▸ Problem to work on: Return every one of the following items verbatim, keeping each line unchanged.

▸ Records shown:
.....

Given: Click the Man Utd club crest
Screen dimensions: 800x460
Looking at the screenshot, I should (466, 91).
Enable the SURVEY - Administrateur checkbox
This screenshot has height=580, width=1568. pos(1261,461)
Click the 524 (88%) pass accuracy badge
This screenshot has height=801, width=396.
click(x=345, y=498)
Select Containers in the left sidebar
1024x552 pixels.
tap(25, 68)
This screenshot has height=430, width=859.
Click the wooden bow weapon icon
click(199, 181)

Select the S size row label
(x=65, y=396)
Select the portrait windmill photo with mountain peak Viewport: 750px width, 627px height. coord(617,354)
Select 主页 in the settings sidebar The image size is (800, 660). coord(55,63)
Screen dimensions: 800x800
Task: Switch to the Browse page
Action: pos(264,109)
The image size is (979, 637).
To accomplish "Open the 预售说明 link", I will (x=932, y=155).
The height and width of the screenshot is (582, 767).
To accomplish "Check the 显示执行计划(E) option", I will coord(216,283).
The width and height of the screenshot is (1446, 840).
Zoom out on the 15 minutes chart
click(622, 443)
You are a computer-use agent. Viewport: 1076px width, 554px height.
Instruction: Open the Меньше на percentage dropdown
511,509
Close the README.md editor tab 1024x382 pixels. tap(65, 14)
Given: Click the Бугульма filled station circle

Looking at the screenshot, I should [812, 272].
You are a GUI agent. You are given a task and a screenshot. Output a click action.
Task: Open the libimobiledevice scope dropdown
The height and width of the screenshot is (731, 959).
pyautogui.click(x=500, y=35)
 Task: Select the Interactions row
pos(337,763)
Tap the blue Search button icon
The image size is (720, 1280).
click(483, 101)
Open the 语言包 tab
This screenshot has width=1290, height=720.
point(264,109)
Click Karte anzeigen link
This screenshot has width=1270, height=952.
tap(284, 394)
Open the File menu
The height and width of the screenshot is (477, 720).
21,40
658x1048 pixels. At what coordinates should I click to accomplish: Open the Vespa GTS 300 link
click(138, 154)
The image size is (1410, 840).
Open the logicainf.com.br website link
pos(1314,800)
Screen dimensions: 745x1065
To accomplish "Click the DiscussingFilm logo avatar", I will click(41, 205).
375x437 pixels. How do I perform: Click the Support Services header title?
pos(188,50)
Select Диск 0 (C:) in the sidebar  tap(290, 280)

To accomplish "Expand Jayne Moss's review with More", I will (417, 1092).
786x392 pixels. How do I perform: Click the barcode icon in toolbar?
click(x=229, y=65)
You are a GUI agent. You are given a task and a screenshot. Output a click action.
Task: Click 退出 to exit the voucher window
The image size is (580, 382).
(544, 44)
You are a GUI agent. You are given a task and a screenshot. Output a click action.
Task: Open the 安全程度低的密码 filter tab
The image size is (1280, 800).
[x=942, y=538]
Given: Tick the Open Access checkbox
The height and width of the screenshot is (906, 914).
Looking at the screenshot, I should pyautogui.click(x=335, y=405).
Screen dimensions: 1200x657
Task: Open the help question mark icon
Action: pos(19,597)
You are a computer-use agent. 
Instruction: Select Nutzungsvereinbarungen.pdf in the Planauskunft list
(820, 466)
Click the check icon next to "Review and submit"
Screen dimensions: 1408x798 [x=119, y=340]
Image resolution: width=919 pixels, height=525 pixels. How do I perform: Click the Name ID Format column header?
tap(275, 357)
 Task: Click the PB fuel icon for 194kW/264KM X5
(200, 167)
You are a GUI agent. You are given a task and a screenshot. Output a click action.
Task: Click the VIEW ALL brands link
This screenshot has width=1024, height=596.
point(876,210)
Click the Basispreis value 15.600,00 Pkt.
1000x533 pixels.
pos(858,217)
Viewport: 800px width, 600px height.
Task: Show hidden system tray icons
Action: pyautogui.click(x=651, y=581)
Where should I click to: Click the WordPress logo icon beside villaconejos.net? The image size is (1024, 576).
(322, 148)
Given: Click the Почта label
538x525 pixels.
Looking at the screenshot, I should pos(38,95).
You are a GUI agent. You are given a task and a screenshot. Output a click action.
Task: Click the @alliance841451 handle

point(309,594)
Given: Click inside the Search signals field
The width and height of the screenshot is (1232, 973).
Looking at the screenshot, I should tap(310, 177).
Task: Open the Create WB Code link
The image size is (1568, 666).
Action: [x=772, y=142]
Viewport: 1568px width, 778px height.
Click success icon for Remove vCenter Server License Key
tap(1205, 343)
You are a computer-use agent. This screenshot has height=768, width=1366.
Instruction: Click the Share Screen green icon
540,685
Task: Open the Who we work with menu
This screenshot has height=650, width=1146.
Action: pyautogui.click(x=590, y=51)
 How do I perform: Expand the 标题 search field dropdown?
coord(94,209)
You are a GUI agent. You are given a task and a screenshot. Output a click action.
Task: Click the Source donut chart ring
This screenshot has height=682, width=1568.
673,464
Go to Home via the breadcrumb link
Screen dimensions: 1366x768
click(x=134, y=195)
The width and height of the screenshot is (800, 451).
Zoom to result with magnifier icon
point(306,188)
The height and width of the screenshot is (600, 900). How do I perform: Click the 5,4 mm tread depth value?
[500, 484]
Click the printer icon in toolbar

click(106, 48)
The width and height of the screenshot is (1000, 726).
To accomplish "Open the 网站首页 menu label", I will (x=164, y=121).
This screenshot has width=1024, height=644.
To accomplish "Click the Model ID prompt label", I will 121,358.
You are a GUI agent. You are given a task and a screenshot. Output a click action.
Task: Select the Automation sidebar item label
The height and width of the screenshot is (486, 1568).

.....

▸ Response below:
Given: Click the Man Utd club crest
Screen dimensions: 800x460
Looking at the screenshot, I should (466, 91).
Enable the SURVEY - Administrateur checkbox
This screenshot has height=580, width=1568. pos(1261,461)
Click the 524 (88%) pass accuracy badge
This screenshot has height=801, width=396.
click(x=345, y=498)
Select Containers in the left sidebar
1024x552 pixels.
tap(25, 68)
This screenshot has height=430, width=859.
Click the wooden bow weapon icon
click(199, 181)

Select the S size row label
(x=65, y=396)
Select the portrait windmill photo with mountain peak Viewport: 750px width, 627px height. coord(617,354)
Select 主页 in the settings sidebar The image size is (800, 660). coord(55,63)
Screen dimensions: 800x800
Task: Switch to the Browse page
Action: pos(264,109)
The image size is (979, 637).
To accomplish "Open the 预售说明 link", I will (x=932, y=155).
The height and width of the screenshot is (582, 767).
To accomplish "Check the 显示执行计划(E) option", I will coord(216,283).
The width and height of the screenshot is (1446, 840).
Zoom out on the 15 minutes chart
click(622, 443)
You are a computer-use agent. Viewport: 1076px width, 554px height.
Instruction: Open the Меньше на percentage dropdown
511,509
Close the README.md editor tab 1024x382 pixels. tap(65, 14)
Given: Click the Бугульма filled station circle

Looking at the screenshot, I should [812, 272].
You are a GUI agent. You are given a task and a screenshot. Output a click action.
Task: Open the libimobiledevice scope dropdown
The height and width of the screenshot is (731, 959).
pyautogui.click(x=500, y=35)
 Task: Select the Interactions row
pos(337,763)
Tap the blue Search button icon
The image size is (720, 1280).
click(483, 101)
Open the 语言包 tab
This screenshot has width=1290, height=720.
point(264,109)
Click Karte anzeigen link
This screenshot has width=1270, height=952.
tap(284, 394)
Open the File menu
The height and width of the screenshot is (477, 720).
21,40
658x1048 pixels. At what coordinates should I click to accomplish: Open the Vespa GTS 300 link
click(138, 154)
The image size is (1410, 840).
Open the logicainf.com.br website link
pos(1314,800)
Screen dimensions: 745x1065
To accomplish "Click the DiscussingFilm logo avatar", I will click(41, 205).
375x437 pixels. How do I perform: Click the Support Services header title?
pos(188,50)
Select Диск 0 (C:) in the sidebar  tap(290, 280)

To accomplish "Expand Jayne Moss's review with More", I will (417, 1092).
786x392 pixels. How do I perform: Click the barcode icon in toolbar?
click(x=229, y=65)
You are a GUI agent. You are given a task and a screenshot. Output a click action.
Task: Click 退出 to exit the voucher window
The image size is (580, 382).
(544, 44)
You are a GUI agent. You are given a task and a screenshot. Output a click action.
Task: Open the 安全程度低的密码 filter tab
The image size is (1280, 800).
[x=942, y=538]
Given: Tick the Open Access checkbox
The height and width of the screenshot is (906, 914).
Looking at the screenshot, I should pyautogui.click(x=335, y=405).
Screen dimensions: 1200x657
Task: Open the help question mark icon
Action: pos(19,597)
You are a computer-use agent. 
Instruction: Select Nutzungsvereinbarungen.pdf in the Planauskunft list
(820, 466)
Click the check icon next to "Review and submit"
Screen dimensions: 1408x798 [x=119, y=340]
Image resolution: width=919 pixels, height=525 pixels. How do I perform: Click the Name ID Format column header?
tap(275, 357)
 Task: Click the PB fuel icon for 194kW/264KM X5
(200, 167)
You are a GUI agent. You are given a task and a screenshot. Output a click action.
Task: Click the VIEW ALL brands link
This screenshot has width=1024, height=596.
point(876,210)
Click the Basispreis value 15.600,00 Pkt.
1000x533 pixels.
pos(858,217)
Viewport: 800px width, 600px height.
Task: Show hidden system tray icons
Action: pyautogui.click(x=651, y=581)
Where should I click to: Click the WordPress logo icon beside villaconejos.net? The image size is (1024, 576).
(322, 148)
Given: Click the Почта label
538x525 pixels.
Looking at the screenshot, I should pos(38,95).
You are a GUI agent. You are given a task and a screenshot. Output a click action.
Task: Click the @alliance841451 handle

point(309,594)
Given: Click inside the Search signals field
The width and height of the screenshot is (1232, 973).
Looking at the screenshot, I should tap(310, 177).
Task: Open the Create WB Code link
The image size is (1568, 666).
Action: [x=772, y=142]
Viewport: 1568px width, 778px height.
Click success icon for Remove vCenter Server License Key
tap(1205, 343)
You are a computer-use agent. This screenshot has height=768, width=1366.
Instruction: Click the Share Screen green icon
540,685
Task: Open the Who we work with menu
This screenshot has height=650, width=1146.
Action: pyautogui.click(x=590, y=51)
 How do I perform: Expand the 标题 search field dropdown?
coord(94,209)
You are a GUI agent. You are given a task and a screenshot. Output a click action.
Task: Click the Source donut chart ring
This screenshot has height=682, width=1568.
673,464
Go to Home via the breadcrumb link
Screen dimensions: 1366x768
click(x=134, y=195)
The width and height of the screenshot is (800, 451).
Zoom to result with magnifier icon
point(306,188)
The height and width of the screenshot is (600, 900). How do I perform: Click the 5,4 mm tread depth value?
[500, 484]
Click the printer icon in toolbar

click(106, 48)
The width and height of the screenshot is (1000, 726).
To accomplish "Open the 网站首页 menu label", I will (x=164, y=121).
This screenshot has width=1024, height=644.
To accomplish "Click the Model ID prompt label", I will 121,358.
You are a GUI agent. You are given a task and a screenshot. Output a click action.
Task: Select the Automation sidebar item label
The height and width of the screenshot is (486, 1568).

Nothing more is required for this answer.